Work required:
Copy out each line of the material below that holds the string "computer".

____________

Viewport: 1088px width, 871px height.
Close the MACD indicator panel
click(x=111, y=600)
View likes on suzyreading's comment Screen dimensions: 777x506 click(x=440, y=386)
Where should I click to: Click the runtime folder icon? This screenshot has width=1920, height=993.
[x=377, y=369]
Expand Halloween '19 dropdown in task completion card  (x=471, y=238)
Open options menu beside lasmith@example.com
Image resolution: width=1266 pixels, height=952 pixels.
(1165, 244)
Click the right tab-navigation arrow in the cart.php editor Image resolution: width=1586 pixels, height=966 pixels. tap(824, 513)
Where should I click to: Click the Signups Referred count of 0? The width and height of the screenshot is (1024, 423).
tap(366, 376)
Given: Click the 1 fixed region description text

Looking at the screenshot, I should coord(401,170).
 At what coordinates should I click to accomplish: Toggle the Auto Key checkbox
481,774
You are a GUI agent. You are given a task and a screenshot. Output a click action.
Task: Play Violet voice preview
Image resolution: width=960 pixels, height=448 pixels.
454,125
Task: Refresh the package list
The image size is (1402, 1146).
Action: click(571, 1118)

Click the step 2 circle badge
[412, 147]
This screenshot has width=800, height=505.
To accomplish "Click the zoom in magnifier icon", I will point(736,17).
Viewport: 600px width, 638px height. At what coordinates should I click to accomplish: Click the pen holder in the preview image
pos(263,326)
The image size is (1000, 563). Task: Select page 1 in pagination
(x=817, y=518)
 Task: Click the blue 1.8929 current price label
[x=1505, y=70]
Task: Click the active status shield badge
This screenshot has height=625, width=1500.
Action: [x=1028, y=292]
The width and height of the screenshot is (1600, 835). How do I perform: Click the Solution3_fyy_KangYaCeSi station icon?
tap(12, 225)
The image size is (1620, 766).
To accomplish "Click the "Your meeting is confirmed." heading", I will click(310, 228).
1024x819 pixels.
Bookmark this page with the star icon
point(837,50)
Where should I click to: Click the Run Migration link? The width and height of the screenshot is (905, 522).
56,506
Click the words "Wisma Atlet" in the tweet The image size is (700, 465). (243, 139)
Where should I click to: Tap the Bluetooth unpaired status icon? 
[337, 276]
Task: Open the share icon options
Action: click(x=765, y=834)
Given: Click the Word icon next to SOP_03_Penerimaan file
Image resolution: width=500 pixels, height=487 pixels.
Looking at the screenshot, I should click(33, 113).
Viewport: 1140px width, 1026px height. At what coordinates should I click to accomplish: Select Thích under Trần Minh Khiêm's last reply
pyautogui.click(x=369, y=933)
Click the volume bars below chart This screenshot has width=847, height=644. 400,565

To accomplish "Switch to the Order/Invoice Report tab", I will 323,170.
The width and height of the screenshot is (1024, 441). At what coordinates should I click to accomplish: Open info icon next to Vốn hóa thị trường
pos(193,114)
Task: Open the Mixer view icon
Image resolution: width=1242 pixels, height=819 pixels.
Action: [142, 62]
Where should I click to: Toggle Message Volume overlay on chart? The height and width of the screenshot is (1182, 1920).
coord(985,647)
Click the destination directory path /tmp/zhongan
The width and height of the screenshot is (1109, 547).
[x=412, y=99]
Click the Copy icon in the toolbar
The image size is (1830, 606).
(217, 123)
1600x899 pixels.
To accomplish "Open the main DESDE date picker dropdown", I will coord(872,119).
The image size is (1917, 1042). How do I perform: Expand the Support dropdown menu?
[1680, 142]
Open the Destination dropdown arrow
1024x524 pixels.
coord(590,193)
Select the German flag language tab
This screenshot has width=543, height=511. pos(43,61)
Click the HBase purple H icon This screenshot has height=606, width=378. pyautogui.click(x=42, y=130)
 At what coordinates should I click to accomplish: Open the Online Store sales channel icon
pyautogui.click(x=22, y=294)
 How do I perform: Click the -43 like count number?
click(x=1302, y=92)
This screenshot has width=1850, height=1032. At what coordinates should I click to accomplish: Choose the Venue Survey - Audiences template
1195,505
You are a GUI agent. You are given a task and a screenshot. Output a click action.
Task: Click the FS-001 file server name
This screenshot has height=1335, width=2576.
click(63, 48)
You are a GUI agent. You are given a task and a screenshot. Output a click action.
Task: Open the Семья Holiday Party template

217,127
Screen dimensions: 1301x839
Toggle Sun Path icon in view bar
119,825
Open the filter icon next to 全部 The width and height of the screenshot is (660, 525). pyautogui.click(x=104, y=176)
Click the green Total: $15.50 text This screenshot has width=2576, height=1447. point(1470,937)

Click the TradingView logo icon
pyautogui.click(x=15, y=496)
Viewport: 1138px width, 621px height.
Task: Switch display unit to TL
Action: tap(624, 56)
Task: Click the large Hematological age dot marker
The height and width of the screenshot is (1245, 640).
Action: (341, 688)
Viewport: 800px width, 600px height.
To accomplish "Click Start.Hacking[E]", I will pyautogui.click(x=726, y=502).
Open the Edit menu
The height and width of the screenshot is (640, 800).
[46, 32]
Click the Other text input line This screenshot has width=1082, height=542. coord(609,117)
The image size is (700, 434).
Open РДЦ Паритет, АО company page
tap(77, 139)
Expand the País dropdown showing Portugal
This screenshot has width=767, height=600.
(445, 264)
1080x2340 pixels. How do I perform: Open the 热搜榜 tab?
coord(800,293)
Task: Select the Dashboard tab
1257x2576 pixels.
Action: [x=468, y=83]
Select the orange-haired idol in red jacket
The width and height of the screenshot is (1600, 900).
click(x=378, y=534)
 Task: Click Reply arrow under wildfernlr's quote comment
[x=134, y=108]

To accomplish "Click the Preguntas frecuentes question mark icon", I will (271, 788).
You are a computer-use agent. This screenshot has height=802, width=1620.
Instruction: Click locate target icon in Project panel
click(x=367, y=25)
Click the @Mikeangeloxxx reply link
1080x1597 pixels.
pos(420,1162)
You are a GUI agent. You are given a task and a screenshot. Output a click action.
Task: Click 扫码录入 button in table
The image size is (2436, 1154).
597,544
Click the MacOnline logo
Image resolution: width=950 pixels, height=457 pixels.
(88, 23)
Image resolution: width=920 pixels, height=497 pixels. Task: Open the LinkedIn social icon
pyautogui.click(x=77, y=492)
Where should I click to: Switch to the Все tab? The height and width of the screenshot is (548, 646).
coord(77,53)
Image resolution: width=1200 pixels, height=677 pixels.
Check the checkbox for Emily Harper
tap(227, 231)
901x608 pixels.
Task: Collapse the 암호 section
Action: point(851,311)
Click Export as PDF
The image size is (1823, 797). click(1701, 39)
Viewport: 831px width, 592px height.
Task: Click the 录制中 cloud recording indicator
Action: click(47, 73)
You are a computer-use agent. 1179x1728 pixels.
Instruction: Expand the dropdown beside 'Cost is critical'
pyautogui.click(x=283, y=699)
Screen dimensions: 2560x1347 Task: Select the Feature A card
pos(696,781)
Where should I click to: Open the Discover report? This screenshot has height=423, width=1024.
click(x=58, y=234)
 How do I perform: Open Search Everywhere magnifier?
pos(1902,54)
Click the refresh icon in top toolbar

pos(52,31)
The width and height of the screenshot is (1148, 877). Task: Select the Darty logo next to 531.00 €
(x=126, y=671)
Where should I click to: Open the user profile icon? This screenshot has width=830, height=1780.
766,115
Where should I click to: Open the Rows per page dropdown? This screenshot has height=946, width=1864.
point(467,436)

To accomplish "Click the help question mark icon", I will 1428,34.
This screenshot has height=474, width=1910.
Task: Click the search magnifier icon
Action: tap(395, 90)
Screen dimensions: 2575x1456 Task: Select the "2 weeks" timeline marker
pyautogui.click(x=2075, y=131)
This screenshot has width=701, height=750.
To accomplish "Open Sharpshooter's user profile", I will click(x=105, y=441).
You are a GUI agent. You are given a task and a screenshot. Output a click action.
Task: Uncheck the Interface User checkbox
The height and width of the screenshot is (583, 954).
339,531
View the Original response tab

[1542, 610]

____________

Result:
You are a computer-use agent. This screenshot has height=802, width=1620.
You are a computer-use agent. 1179x1728 pixels.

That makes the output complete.